It was the kind of once-in-a-lifetime trip you’ll only find in Scouting.

Five Venturers from Crew 999 of Plano, Texas, spent a week in the U.S. Virgin Islands earlier this summer.

The five young women, joined by three female adult leaders, sailed to beautiful beaches where they hiked, swam, snorkeled and toured historic sites.

As the week progressed, the young women coalesced into a tight-knit team, coexisting in the tight quarters of their ship, named the Classy Lady.

“I believe my favorite part of the trip was the fellowship around the boat,” said Venturer Taylor Nobles. “I loved the way we got to bond not only with just the Scouts but the moms as well.”

An adventure to remember

The trip was one of many Caribbean adventures offered by the Florida Sea Base, one of the BSA’s four national high-adventure bases. Officially called the Sea Base St. Thomas Adventure, the trip is a seven-day, six-night journey around the islands of St. Thomas and St. John in the U.S. Virgin Islands.

It’s a ton of fun, but it’s no pleasure cruise. Scouts and Venturers who participate in a Sea Base program are expected to work — same as any Scout camp. That means they prepare meals, clean the boat, watch the anchor 24/7 and do whatever else is required to keep the boat in ship shape.

Here’s a day-by-day look at the trip:

  • Day 1: The young women arrived in St. Thomas, grabbed lunch at a local burger place, and met their captain, Nathan, and first mate, Paula. They boarded the boat and left for their first stop: Christmas Cove. It’s there the crew members completed their swim test. Crew leader Callie Nunan then assigned crew duties for the week and outlined the crew’s goals, which included earning a religious emblem and the Snorkeling BSA award.
  • Day 2: Crew 999 sailed to Honeymoon Beach for swimming and snorkeling. Captain Nathan and First Mate Paula showed the crew how to search for lobster and crab along the shore. They spent the night moored in Virgin Islands National Park.
  • Day 3: The crew sailed to Waterlemon Cay and hiked the Leinster Bay trail to the ruins of the Annaberg Sugar Plantation. Charles, a National Park Service volunteer, gave the group samples of sugar cane, mango and coconut and told them about the history of the sugar mill and how it operated in the 1700s and 1800s. Day 3’s sail to Round Bay was the longest and most exciting of the trip. With crew member Madison Doran at the wheel, the Classy Lady reached 6.9 knots.
  • Day 4: At Hurricane Hole, the young women snorkeled among mangrove trees. They then sailed to Salt Pond Bay, a scenic white-sand beach. There they hiked to an eco-resort for ice cream and cold soft drinks. The afternoon was spent swimming, snorkeling and hiking the mile-long Ram’s Head Trail.
  • Day 5: Next was Reef Bay, where the crew hiked the 2.7-mile L’Esperance Trail. After that morning hike, they sailed for Cruz Bay, St. John’s main town.
  • Day 6: After some morning snorkeling in Christmas Cove, the young women got pizza from a place called Pizza Pi. You’ve heard of food trucks, but this was a food boat, serving piping hot pizza from a floating kitchen. The crew members cleaned the Classy Lady that afternoon before dinner at a restaurant overlooking Sapphire Bay.

‘A+. Would sail again.’

The trip got positive reviews from each member of Crew 999.
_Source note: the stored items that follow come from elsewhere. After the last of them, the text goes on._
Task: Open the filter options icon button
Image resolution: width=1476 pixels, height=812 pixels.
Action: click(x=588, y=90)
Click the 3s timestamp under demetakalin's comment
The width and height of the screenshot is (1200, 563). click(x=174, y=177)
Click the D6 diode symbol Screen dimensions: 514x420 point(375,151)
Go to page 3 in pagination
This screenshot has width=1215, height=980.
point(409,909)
Callie Nunan, the trip’s youth leader, enjoyed it all — swimming, sailing and exploring the shoreline hunting for crabs and lobster. She also loved meeting Charles, the park volunteer.
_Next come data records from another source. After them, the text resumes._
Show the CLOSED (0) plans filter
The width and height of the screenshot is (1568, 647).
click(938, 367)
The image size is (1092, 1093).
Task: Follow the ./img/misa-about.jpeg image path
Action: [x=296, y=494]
“It was great to talk to him because he was an island native so he knew much more about the place than anyone else there,” she said.
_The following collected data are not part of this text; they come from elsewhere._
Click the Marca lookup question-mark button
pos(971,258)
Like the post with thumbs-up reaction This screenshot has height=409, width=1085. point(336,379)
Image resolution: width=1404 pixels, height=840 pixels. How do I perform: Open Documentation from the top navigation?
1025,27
Beth Kokal liked how the trip combined so many activities into one epic week.

“We got to experience the islands of St. Thomas and St. John is a way that very few people ever get to do,” she said.

Madison Doran agreed, saying the Sea Base program “exposed me and my crewmates to opportunities we never would’ve had.”

For Laura Worthen, the trip offered a chance to get to know the other young women in her crew.

“We got to learn all about each other through sailing, snorkeling and getting only slightly lost while hiking,” she said. “I wouldn’t trade this experience for anything in the world.”

Taylor Nobles felt the same way, saying the five young women are forever linked by this experience.

“Being able to experience the beauty of the islands created a special connection between us all that we will never forget,” she said.

What they’d do differently

Crew 999’s trip went off without a hitch — mostly. The young women said they’d bring the following items if they ever went back.

  • Small dry bags to carry gear when swimming from the boat to shore during excursions.
  • Swim goggles for the same swim to shore — easier for swims where bulky snorkeling equipment isn’t wanted or required.
  • Neoprene socks to wear on the boat, where shoes aren’t allowed.